> _WORK TO COMPLETE_
Line by line, print the records exactly.
(MATERIAL PROVIDED Opens)
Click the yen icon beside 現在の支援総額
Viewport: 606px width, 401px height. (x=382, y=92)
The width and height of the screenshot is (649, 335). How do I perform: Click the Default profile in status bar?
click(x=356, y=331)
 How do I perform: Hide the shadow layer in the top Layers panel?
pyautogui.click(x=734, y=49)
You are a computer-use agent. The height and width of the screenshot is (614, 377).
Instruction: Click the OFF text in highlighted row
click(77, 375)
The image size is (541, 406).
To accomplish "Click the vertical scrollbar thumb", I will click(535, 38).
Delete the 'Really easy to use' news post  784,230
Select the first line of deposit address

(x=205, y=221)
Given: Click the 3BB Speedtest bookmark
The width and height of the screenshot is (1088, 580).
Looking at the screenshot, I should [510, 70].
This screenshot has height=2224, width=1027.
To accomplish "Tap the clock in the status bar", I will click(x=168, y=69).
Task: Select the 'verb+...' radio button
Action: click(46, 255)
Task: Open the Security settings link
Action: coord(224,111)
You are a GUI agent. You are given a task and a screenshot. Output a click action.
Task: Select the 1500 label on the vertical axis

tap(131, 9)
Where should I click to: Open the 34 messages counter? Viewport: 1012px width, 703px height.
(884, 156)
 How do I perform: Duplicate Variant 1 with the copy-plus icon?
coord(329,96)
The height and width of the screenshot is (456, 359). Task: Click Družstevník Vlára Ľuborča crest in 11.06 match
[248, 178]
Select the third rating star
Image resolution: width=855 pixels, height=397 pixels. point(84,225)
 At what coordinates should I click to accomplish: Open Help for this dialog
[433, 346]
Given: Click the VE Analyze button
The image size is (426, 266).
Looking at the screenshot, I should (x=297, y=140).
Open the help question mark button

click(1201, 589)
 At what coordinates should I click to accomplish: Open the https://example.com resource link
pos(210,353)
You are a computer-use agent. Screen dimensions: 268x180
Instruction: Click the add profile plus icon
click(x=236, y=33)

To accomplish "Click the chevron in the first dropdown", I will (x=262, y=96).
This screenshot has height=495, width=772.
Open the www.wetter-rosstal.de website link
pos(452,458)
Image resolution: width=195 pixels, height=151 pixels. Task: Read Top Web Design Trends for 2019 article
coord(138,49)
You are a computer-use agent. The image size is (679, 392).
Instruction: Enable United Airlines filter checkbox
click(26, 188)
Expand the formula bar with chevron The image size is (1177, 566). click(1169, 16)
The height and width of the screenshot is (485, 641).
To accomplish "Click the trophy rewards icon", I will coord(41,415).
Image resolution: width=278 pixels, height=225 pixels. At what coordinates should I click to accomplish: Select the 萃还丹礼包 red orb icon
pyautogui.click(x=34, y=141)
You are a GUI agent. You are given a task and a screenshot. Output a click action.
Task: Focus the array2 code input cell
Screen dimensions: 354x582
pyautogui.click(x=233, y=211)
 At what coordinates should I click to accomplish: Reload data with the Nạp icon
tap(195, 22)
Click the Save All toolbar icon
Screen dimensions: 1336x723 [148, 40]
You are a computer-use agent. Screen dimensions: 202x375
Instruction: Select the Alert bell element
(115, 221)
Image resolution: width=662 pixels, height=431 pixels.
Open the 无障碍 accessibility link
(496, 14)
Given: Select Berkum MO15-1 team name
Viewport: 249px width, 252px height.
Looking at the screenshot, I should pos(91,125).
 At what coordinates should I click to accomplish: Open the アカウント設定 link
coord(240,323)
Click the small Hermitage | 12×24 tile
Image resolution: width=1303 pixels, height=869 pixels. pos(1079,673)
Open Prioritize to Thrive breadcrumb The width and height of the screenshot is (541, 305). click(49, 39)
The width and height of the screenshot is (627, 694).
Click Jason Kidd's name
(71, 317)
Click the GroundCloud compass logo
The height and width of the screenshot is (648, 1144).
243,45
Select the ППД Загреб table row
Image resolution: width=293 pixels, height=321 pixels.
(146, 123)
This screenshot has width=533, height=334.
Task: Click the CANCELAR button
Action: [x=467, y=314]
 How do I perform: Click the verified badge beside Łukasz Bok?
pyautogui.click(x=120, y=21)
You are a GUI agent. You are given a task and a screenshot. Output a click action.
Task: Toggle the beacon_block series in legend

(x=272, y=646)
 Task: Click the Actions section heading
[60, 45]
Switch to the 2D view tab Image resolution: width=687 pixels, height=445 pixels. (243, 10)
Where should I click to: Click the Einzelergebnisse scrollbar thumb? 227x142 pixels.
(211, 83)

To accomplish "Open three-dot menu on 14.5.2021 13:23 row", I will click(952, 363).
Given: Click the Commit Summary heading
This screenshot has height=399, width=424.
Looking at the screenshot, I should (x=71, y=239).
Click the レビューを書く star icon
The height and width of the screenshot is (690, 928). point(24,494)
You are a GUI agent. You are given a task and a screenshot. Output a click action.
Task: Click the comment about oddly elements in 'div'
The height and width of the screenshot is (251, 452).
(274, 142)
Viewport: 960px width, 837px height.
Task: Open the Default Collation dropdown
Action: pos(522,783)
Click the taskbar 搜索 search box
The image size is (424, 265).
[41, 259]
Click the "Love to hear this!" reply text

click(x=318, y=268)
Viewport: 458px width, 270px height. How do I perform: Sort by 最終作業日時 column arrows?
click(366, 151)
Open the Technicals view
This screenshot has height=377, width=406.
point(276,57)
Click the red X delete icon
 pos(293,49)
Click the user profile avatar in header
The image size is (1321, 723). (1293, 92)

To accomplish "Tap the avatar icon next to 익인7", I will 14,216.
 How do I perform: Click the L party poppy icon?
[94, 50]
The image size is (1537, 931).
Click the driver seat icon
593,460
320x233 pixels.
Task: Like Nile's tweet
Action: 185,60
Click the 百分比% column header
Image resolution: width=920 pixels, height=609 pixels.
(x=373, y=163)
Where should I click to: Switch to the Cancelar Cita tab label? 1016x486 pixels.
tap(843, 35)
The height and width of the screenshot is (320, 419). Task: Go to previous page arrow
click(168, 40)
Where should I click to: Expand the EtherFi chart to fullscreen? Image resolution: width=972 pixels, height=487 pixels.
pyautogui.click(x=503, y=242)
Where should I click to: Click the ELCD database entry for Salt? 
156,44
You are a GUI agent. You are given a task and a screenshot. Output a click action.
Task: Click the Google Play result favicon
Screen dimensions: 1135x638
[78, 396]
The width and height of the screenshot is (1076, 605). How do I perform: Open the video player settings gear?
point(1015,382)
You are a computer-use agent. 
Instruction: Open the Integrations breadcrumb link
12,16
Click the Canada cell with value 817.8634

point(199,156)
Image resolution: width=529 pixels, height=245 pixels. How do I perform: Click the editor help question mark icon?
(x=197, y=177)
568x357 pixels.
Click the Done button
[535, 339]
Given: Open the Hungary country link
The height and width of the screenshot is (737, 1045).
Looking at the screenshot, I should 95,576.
(MATERIAL PROVIDED Closes)
> _PROBLEM SOLUTION_
Click the yen icon beside 現在の支援総額
Viewport: 606px width, 401px height. (x=382, y=92)
The width and height of the screenshot is (649, 335). How do I perform: Click the Default profile in status bar?
click(x=356, y=331)
 How do I perform: Hide the shadow layer in the top Layers panel?
pyautogui.click(x=734, y=49)
You are a computer-use agent. The height and width of the screenshot is (614, 377).
Instruction: Click the OFF text in highlighted row
click(77, 375)
The image size is (541, 406).
To accomplish "Click the vertical scrollbar thumb", I will click(535, 38).
Delete the 'Really easy to use' news post  784,230
Select the first line of deposit address

(x=205, y=221)
Given: Click the 3BB Speedtest bookmark
The width and height of the screenshot is (1088, 580).
Looking at the screenshot, I should [510, 70].
This screenshot has height=2224, width=1027.
To accomplish "Tap the clock in the status bar", I will click(x=168, y=69).
Task: Select the 'verb+...' radio button
Action: click(46, 255)
Task: Open the Security settings link
Action: coord(224,111)
You are a GUI agent. You are given a task and a screenshot. Output a click action.
Task: Select the 1500 label on the vertical axis

tap(131, 9)
Where should I click to: Open the 34 messages counter? Viewport: 1012px width, 703px height.
(884, 156)
 How do I perform: Duplicate Variant 1 with the copy-plus icon?
coord(329,96)
The height and width of the screenshot is (456, 359). Task: Click Družstevník Vlára Ľuborča crest in 11.06 match
[248, 178]
Select the third rating star
Image resolution: width=855 pixels, height=397 pixels. point(84,225)
 At what coordinates should I click to accomplish: Open Help for this dialog
[433, 346]
Given: Click the VE Analyze button
The image size is (426, 266).
Looking at the screenshot, I should (x=297, y=140).
Open the help question mark button

click(1201, 589)
 At what coordinates should I click to accomplish: Open the https://example.com resource link
pos(210,353)
You are a computer-use agent. Screen dimensions: 268x180
Instruction: Click the add profile plus icon
click(x=236, y=33)

To accomplish "Click the chevron in the first dropdown", I will (x=262, y=96).
This screenshot has height=495, width=772.
Open the www.wetter-rosstal.de website link
pos(452,458)
Image resolution: width=195 pixels, height=151 pixels. Task: Read Top Web Design Trends for 2019 article
coord(138,49)
You are a computer-use agent. The image size is (679, 392).
Instruction: Enable United Airlines filter checkbox
click(26, 188)
Expand the formula bar with chevron The image size is (1177, 566). click(1169, 16)
The height and width of the screenshot is (485, 641).
To accomplish "Click the trophy rewards icon", I will coord(41,415).
Image resolution: width=278 pixels, height=225 pixels. At what coordinates should I click to accomplish: Select the 萃还丹礼包 red orb icon
pyautogui.click(x=34, y=141)
You are a GUI agent. You are given a task and a screenshot. Output a click action.
Task: Focus the array2 code input cell
Screen dimensions: 354x582
pyautogui.click(x=233, y=211)
 At what coordinates should I click to accomplish: Reload data with the Nạp icon
tap(195, 22)
Click the Save All toolbar icon
Screen dimensions: 1336x723 [148, 40]
You are a computer-use agent. Screen dimensions: 202x375
Instruction: Select the Alert bell element
(115, 221)
Image resolution: width=662 pixels, height=431 pixels.
Open the 无障碍 accessibility link
(496, 14)
Given: Select Berkum MO15-1 team name
Viewport: 249px width, 252px height.
Looking at the screenshot, I should pos(91,125).
 At what coordinates should I click to accomplish: Open the アカウント設定 link
coord(240,323)
Click the small Hermitage | 12×24 tile
Image resolution: width=1303 pixels, height=869 pixels. pos(1079,673)
Open Prioritize to Thrive breadcrumb The width and height of the screenshot is (541, 305). click(49, 39)
The width and height of the screenshot is (627, 694).
Click Jason Kidd's name
(71, 317)
Click the GroundCloud compass logo
The height and width of the screenshot is (648, 1144).
243,45
Select the ППД Загреб table row
Image resolution: width=293 pixels, height=321 pixels.
(146, 123)
This screenshot has width=533, height=334.
Task: Click the CANCELAR button
Action: [x=467, y=314]
 How do I perform: Click the verified badge beside Łukasz Bok?
pyautogui.click(x=120, y=21)
You are a GUI agent. You are given a task and a screenshot. Output a click action.
Task: Toggle the beacon_block series in legend

(x=272, y=646)
 Task: Click the Actions section heading
[60, 45]
Switch to the 2D view tab Image resolution: width=687 pixels, height=445 pixels. (243, 10)
Where should I click to: Click the Einzelergebnisse scrollbar thumb? 227x142 pixels.
(211, 83)

To accomplish "Open three-dot menu on 14.5.2021 13:23 row", I will click(952, 363).
Given: Click the Commit Summary heading
This screenshot has height=399, width=424.
Looking at the screenshot, I should (x=71, y=239).
Click the レビューを書く star icon
The height and width of the screenshot is (690, 928). point(24,494)
You are a GUI agent. You are given a task and a screenshot. Output a click action.
Task: Click the comment about oddly elements in 'div'
The height and width of the screenshot is (251, 452).
(274, 142)
Viewport: 960px width, 837px height.
Task: Open the Default Collation dropdown
Action: pos(522,783)
Click the taskbar 搜索 search box
The image size is (424, 265).
[41, 259]
Click the "Love to hear this!" reply text

click(x=318, y=268)
Viewport: 458px width, 270px height. How do I perform: Sort by 最終作業日時 column arrows?
click(366, 151)
Open the Technicals view
This screenshot has height=377, width=406.
point(276,57)
Click the red X delete icon
 pos(293,49)
Click the user profile avatar in header
The image size is (1321, 723). (1293, 92)

To accomplish "Tap the avatar icon next to 익인7", I will 14,216.
 How do I perform: Click the L party poppy icon?
[94, 50]
The image size is (1537, 931).
Click the driver seat icon
593,460
320x233 pixels.
Task: Like Nile's tweet
Action: 185,60
Click the 百分比% column header
Image resolution: width=920 pixels, height=609 pixels.
(x=373, y=163)
Where should I click to: Switch to the Cancelar Cita tab label? 1016x486 pixels.
tap(843, 35)
The height and width of the screenshot is (320, 419). Task: Go to previous page arrow
click(168, 40)
Where should I click to: Expand the EtherFi chart to fullscreen? Image resolution: width=972 pixels, height=487 pixels.
pyautogui.click(x=503, y=242)
Where should I click to: Click the ELCD database entry for Salt? 
156,44
You are a GUI agent. You are given a task and a screenshot. Output a click action.
Task: Click the Google Play result favicon
Screen dimensions: 1135x638
[78, 396]
The width and height of the screenshot is (1076, 605). How do I perform: Open the video player settings gear?
point(1015,382)
You are a computer-use agent. 
Instruction: Open the Integrations breadcrumb link
12,16
Click the Canada cell with value 817.8634

point(199,156)
Image resolution: width=529 pixels, height=245 pixels. How do I perform: Click the editor help question mark icon?
(x=197, y=177)
568x357 pixels.
Click the Done button
[535, 339]
Given: Open the Hungary country link
The height and width of the screenshot is (737, 1045).
Looking at the screenshot, I should 95,576.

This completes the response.